(Data for analysis)

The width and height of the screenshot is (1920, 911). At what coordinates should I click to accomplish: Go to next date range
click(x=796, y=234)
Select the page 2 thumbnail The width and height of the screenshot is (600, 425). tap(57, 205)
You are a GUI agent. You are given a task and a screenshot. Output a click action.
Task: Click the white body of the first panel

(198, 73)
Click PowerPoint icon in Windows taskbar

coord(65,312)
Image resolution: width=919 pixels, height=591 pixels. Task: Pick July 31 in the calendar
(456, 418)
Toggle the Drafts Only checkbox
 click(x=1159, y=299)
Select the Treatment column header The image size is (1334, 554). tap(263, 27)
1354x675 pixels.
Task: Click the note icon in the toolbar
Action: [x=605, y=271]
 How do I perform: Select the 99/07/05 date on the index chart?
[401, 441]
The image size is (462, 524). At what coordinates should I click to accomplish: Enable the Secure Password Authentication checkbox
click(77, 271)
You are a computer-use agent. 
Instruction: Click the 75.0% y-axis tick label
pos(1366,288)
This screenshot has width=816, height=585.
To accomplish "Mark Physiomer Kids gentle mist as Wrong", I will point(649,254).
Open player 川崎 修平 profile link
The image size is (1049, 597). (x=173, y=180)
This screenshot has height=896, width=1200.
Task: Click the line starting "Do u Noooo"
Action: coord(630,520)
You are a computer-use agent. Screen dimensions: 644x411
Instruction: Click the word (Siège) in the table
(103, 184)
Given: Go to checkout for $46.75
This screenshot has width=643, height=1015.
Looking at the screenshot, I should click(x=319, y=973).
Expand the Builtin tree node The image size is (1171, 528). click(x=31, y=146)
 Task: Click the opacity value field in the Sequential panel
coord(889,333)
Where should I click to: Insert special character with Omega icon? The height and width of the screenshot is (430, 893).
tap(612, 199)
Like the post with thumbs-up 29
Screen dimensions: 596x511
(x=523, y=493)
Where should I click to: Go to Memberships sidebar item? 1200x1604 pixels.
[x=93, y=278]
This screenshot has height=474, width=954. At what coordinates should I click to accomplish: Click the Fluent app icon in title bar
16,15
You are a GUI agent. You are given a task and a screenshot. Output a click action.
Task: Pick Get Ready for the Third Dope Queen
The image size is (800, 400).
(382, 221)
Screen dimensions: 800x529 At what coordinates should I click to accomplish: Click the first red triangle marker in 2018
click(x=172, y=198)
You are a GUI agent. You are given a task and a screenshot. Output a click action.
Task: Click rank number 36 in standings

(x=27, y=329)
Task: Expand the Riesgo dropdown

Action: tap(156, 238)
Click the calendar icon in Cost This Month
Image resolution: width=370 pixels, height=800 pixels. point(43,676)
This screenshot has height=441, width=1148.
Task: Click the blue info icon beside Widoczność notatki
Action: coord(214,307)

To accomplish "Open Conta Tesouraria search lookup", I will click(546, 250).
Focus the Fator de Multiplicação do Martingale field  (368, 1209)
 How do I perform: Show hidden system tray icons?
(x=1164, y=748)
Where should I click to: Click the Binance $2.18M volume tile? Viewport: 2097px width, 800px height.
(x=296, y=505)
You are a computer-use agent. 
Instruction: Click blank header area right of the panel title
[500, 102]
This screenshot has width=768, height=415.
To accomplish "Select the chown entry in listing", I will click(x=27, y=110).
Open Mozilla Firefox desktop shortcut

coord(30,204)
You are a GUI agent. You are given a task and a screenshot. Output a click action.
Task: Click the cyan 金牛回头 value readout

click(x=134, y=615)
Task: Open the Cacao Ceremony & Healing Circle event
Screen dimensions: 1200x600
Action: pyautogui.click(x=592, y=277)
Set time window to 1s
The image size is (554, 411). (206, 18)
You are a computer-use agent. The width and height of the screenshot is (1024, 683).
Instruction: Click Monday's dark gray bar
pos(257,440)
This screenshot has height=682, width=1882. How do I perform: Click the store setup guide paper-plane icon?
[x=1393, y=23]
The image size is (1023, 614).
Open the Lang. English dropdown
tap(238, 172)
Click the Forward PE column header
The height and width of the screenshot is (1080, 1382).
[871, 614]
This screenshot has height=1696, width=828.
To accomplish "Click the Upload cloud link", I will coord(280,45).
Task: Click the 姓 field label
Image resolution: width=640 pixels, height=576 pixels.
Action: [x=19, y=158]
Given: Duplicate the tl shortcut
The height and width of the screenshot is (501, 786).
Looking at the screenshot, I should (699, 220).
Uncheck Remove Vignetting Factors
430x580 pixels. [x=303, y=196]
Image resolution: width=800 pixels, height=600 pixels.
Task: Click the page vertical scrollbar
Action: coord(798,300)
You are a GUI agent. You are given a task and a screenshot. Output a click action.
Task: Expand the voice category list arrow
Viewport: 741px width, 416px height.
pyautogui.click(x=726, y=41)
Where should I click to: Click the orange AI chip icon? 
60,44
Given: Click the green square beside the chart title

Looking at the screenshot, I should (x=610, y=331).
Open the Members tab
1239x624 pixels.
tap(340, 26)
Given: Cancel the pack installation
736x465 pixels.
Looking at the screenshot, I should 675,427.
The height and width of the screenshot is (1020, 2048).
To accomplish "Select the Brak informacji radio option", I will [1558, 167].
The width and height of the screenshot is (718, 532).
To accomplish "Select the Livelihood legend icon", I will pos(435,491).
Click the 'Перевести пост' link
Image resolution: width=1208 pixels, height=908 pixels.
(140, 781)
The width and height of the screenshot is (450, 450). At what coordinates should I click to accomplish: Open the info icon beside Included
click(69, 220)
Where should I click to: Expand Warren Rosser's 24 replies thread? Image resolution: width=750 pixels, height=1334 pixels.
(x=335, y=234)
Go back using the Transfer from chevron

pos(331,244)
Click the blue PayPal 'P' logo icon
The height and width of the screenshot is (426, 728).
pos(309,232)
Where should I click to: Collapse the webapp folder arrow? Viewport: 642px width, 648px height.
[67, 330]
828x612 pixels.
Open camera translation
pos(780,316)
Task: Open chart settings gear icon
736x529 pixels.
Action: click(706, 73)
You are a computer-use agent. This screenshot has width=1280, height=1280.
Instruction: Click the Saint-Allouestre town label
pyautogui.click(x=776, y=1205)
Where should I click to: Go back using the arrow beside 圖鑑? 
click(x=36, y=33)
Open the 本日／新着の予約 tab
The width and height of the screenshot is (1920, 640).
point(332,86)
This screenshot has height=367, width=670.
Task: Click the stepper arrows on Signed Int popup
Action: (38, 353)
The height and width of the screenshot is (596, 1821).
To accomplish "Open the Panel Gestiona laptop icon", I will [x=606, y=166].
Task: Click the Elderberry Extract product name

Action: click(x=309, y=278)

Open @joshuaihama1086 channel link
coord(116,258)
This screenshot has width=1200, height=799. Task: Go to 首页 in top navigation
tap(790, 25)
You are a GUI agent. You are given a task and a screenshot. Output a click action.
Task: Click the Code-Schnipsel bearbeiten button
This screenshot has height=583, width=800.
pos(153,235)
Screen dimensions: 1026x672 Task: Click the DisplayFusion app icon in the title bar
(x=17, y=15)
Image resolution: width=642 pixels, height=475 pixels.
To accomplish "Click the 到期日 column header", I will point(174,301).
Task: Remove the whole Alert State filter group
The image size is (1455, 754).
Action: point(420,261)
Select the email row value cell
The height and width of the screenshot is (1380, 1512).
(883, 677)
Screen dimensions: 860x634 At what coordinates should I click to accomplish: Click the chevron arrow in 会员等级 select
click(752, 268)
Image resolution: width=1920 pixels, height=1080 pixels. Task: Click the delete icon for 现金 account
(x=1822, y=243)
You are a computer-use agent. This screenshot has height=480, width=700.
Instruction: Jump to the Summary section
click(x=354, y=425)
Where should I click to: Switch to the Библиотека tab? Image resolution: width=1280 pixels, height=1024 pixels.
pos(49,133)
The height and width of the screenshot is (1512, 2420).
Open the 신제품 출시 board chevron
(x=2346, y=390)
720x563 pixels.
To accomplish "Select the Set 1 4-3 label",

(End Data for analysis)

What is required :: Retype, exactly as written, everything from the first line of the data above through the line containing "Select the page". Nothing else should appear.

Task result ::
The width and height of the screenshot is (1920, 911). At what coordinates should I click to accomplish: Go to next date range
click(x=796, y=234)
Select the page 2 thumbnail The width and height of the screenshot is (600, 425). tap(57, 205)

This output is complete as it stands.